Your goal: Copy each entry below exactly as it appears.

Information given:
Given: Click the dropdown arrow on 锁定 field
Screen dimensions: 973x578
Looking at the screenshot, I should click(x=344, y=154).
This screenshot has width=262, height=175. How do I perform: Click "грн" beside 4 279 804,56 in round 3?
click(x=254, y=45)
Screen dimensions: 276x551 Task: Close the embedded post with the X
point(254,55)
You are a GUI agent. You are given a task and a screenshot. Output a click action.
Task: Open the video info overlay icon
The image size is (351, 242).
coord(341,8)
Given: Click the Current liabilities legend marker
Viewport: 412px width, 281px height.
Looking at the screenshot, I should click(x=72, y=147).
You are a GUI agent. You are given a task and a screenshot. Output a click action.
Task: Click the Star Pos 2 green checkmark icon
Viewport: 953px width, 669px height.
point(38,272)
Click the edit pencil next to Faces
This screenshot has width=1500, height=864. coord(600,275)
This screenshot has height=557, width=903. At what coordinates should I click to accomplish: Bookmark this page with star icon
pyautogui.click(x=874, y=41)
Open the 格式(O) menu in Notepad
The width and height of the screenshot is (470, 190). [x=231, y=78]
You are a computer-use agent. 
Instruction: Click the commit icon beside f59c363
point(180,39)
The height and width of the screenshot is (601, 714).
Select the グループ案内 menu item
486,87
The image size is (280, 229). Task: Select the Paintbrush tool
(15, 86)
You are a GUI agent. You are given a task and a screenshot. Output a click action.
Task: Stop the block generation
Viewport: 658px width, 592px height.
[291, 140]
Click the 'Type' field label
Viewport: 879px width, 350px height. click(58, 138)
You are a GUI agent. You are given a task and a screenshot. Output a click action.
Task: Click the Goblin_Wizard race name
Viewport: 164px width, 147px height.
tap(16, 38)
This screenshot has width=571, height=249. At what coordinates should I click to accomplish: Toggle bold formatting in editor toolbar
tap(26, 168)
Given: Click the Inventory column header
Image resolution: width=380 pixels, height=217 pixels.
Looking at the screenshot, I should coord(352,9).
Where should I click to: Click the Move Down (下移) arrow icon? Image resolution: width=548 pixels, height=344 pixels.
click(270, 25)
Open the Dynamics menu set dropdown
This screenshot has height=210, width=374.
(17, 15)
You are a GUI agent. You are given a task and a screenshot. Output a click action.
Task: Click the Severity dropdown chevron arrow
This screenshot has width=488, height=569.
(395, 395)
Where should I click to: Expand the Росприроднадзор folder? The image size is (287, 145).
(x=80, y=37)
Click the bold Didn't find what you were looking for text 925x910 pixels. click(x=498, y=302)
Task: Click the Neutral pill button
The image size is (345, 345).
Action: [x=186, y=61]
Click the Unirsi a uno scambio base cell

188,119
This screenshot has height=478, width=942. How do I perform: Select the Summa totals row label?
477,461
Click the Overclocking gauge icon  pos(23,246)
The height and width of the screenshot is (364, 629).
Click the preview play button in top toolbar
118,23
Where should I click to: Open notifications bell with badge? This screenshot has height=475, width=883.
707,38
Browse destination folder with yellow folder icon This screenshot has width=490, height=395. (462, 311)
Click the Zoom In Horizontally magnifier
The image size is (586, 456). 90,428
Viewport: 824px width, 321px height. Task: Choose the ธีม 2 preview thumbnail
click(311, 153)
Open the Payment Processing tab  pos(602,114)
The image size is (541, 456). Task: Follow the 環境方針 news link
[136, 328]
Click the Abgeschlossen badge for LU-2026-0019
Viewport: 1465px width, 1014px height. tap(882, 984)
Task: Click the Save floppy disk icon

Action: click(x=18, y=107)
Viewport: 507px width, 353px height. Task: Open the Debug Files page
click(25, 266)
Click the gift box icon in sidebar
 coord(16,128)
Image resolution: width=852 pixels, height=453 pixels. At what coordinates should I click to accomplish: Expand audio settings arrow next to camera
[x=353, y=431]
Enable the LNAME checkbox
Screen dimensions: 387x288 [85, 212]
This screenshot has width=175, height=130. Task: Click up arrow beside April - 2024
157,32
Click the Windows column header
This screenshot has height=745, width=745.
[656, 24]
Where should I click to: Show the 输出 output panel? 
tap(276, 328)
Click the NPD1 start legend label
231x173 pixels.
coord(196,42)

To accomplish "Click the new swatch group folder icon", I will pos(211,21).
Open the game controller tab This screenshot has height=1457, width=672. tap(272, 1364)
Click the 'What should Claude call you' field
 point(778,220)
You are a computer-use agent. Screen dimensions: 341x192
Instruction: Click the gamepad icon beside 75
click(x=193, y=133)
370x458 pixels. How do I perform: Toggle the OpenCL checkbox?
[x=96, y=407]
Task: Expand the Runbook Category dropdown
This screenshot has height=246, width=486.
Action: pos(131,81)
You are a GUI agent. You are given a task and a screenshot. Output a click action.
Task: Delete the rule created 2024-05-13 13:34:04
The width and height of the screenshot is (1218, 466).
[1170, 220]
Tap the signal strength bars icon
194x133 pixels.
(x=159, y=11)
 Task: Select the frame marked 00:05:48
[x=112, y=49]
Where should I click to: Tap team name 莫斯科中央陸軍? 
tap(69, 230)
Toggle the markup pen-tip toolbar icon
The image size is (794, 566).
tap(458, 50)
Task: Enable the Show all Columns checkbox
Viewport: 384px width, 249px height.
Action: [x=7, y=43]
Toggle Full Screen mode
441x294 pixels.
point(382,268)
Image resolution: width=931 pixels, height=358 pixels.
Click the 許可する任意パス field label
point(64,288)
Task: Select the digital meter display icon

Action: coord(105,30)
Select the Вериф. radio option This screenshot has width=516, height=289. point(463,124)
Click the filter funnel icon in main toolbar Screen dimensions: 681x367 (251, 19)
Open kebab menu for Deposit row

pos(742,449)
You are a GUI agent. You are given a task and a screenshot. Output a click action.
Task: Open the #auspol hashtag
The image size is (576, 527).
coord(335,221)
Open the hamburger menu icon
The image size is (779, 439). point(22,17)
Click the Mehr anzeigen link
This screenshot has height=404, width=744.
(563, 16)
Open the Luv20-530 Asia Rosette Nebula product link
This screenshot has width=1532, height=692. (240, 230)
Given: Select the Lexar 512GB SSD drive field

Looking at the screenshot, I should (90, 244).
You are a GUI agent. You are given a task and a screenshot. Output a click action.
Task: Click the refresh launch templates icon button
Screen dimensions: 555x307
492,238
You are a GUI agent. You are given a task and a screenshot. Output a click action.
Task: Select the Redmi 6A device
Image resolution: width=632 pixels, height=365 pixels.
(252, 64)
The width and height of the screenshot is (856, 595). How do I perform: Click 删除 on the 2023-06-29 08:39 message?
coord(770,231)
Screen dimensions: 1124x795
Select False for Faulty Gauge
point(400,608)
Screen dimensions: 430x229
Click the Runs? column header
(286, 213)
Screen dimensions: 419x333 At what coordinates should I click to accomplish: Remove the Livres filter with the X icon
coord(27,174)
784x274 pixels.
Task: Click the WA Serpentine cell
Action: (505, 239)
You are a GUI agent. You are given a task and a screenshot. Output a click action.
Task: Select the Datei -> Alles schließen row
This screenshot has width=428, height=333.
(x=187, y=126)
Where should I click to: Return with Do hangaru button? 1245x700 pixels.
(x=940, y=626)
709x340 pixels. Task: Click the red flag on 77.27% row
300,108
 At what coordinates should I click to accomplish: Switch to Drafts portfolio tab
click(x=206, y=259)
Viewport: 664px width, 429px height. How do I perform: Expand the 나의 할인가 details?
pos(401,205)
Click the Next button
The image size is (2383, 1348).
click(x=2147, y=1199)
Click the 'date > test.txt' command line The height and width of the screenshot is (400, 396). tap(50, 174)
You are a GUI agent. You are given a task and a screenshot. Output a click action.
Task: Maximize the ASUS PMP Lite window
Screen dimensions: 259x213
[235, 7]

Response box:
Given: Click the dropdown arrow on 锁定 field
Screen dimensions: 973x578
Looking at the screenshot, I should click(x=344, y=154).
This screenshot has width=262, height=175. How do I perform: Click "грн" beside 4 279 804,56 in round 3?
click(x=254, y=45)
Screen dimensions: 276x551 Task: Close the embedded post with the X
point(254,55)
You are a GUI agent. You are given a task and a screenshot. Output a click action.
Task: Open the video info overlay icon
The image size is (351, 242).
coord(341,8)
Given: Click the Current liabilities legend marker
Viewport: 412px width, 281px height.
Looking at the screenshot, I should click(x=72, y=147).
You are a GUI agent. You are given a task and a screenshot. Output a click action.
Task: Click the Star Pos 2 green checkmark icon
Viewport: 953px width, 669px height.
point(38,272)
Click the edit pencil next to Faces
This screenshot has width=1500, height=864. coord(600,275)
This screenshot has height=557, width=903. At what coordinates should I click to accomplish: Bookmark this page with star icon
pyautogui.click(x=874, y=41)
Open the 格式(O) menu in Notepad
The width and height of the screenshot is (470, 190). [x=231, y=78]
You are a computer-use agent. 
Instruction: Click the commit icon beside f59c363
point(180,39)
The height and width of the screenshot is (601, 714).
Select the グループ案内 menu item
486,87
The image size is (280, 229). Task: Select the Paintbrush tool
(15, 86)
You are a GUI agent. You are given a task and a screenshot. Output a click action.
Task: Stop the block generation
Viewport: 658px width, 592px height.
[291, 140]
Click the 'Type' field label
Viewport: 879px width, 350px height. click(58, 138)
You are a GUI agent. You are given a task and a screenshot. Output a click action.
Task: Click the Goblin_Wizard race name
Viewport: 164px width, 147px height.
tap(16, 38)
This screenshot has width=571, height=249. At what coordinates should I click to accomplish: Toggle bold formatting in editor toolbar
tap(26, 168)
Given: Click the Inventory column header
Image resolution: width=380 pixels, height=217 pixels.
Looking at the screenshot, I should coord(352,9).
Where should I click to: Click the Move Down (下移) arrow icon? Image resolution: width=548 pixels, height=344 pixels.
click(270, 25)
Open the Dynamics menu set dropdown
This screenshot has height=210, width=374.
(17, 15)
You are a GUI agent. You are given a task and a screenshot. Output a click action.
Task: Click the Severity dropdown chevron arrow
This screenshot has width=488, height=569.
(395, 395)
Where should I click to: Expand the Росприроднадзор folder? The image size is (287, 145).
(x=80, y=37)
Click the bold Didn't find what you were looking for text 925x910 pixels. click(x=498, y=302)
Task: Click the Neutral pill button
The image size is (345, 345).
Action: [x=186, y=61]
Click the Unirsi a uno scambio base cell

188,119
This screenshot has height=478, width=942. How do I perform: Select the Summa totals row label?
477,461
Click the Overclocking gauge icon  pos(23,246)
The height and width of the screenshot is (364, 629).
Click the preview play button in top toolbar
118,23
Where should I click to: Open notifications bell with badge? This screenshot has height=475, width=883.
707,38
Browse destination folder with yellow folder icon This screenshot has width=490, height=395. (462, 311)
Click the Zoom In Horizontally magnifier
The image size is (586, 456). 90,428
Viewport: 824px width, 321px height. Task: Choose the ธีม 2 preview thumbnail
click(311, 153)
Open the Payment Processing tab  pos(602,114)
The image size is (541, 456). Task: Follow the 環境方針 news link
[136, 328]
Click the Abgeschlossen badge for LU-2026-0019
Viewport: 1465px width, 1014px height. tap(882, 984)
Task: Click the Save floppy disk icon

Action: click(x=18, y=107)
Viewport: 507px width, 353px height. Task: Open the Debug Files page
click(25, 266)
Click the gift box icon in sidebar
 coord(16,128)
Image resolution: width=852 pixels, height=453 pixels. At what coordinates should I click to accomplish: Expand audio settings arrow next to camera
[x=353, y=431]
Enable the LNAME checkbox
Screen dimensions: 387x288 [85, 212]
This screenshot has width=175, height=130. Task: Click up arrow beside April - 2024
157,32
Click the Windows column header
This screenshot has height=745, width=745.
[656, 24]
Where should I click to: Show the 输出 output panel? 
tap(276, 328)
Click the NPD1 start legend label
231x173 pixels.
coord(196,42)

To accomplish "Click the new swatch group folder icon", I will pos(211,21).
Open the game controller tab This screenshot has height=1457, width=672. tap(272, 1364)
Click the 'What should Claude call you' field
 point(778,220)
You are a computer-use agent. Screen dimensions: 341x192
Instruction: Click the gamepad icon beside 75
click(x=193, y=133)
370x458 pixels. How do I perform: Toggle the OpenCL checkbox?
[x=96, y=407]
Task: Expand the Runbook Category dropdown
This screenshot has height=246, width=486.
Action: pos(131,81)
You are a GUI agent. You are given a task and a screenshot. Output a click action.
Task: Delete the rule created 2024-05-13 13:34:04
The width and height of the screenshot is (1218, 466).
[1170, 220]
Tap the signal strength bars icon
194x133 pixels.
(x=159, y=11)
 Task: Select the frame marked 00:05:48
[x=112, y=49]
Where should I click to: Tap team name 莫斯科中央陸軍? 
tap(69, 230)
Toggle the markup pen-tip toolbar icon
The image size is (794, 566).
tap(458, 50)
Task: Enable the Show all Columns checkbox
Viewport: 384px width, 249px height.
Action: [x=7, y=43]
Toggle Full Screen mode
441x294 pixels.
point(382,268)
Image resolution: width=931 pixels, height=358 pixels.
Click the 許可する任意パス field label
point(64,288)
Task: Select the digital meter display icon

Action: coord(105,30)
Select the Вериф. radio option This screenshot has width=516, height=289. point(463,124)
Click the filter funnel icon in main toolbar Screen dimensions: 681x367 (251, 19)
Open kebab menu for Deposit row

pos(742,449)
You are a GUI agent. You are given a task and a screenshot. Output a click action.
Task: Open the #auspol hashtag
The image size is (576, 527).
coord(335,221)
Open the hamburger menu icon
The image size is (779, 439). point(22,17)
Click the Mehr anzeigen link
This screenshot has height=404, width=744.
(563, 16)
Open the Luv20-530 Asia Rosette Nebula product link
This screenshot has width=1532, height=692. (240, 230)
Given: Select the Lexar 512GB SSD drive field

Looking at the screenshot, I should (90, 244).
You are a GUI agent. You are given a task and a screenshot. Output a click action.
Task: Click the refresh launch templates icon button
Screen dimensions: 555x307
492,238
You are a GUI agent. You are given a task and a screenshot. Output a click action.
Task: Select the Redmi 6A device
Image resolution: width=632 pixels, height=365 pixels.
(252, 64)
The width and height of the screenshot is (856, 595). How do I perform: Click 删除 on the 2023-06-29 08:39 message?
coord(770,231)
Screen dimensions: 1124x795
Select False for Faulty Gauge
point(400,608)
Screen dimensions: 430x229
Click the Runs? column header
(286, 213)
Screen dimensions: 419x333 At what coordinates should I click to accomplish: Remove the Livres filter with the X icon
coord(27,174)
784x274 pixels.
Task: Click the WA Serpentine cell
Action: (505, 239)
You are a GUI agent. You are given a task and a screenshot. Output a click action.
Task: Select the Datei -> Alles schließen row
This screenshot has width=428, height=333.
(x=187, y=126)
Where should I click to: Return with Do hangaru button? 1245x700 pixels.
(x=940, y=626)
709x340 pixels. Task: Click the red flag on 77.27% row
300,108
 At what coordinates should I click to accomplish: Switch to Drafts portfolio tab
click(x=206, y=259)
Viewport: 664px width, 429px height. How do I perform: Expand the 나의 할인가 details?
pos(401,205)
Click the Next button
The image size is (2383, 1348).
click(x=2147, y=1199)
Click the 'date > test.txt' command line The height and width of the screenshot is (400, 396). tap(50, 174)
You are a GUI agent. You are given a task and a screenshot. Output a click action.
Task: Maximize the ASUS PMP Lite window
Screen dimensions: 259x213
[235, 7]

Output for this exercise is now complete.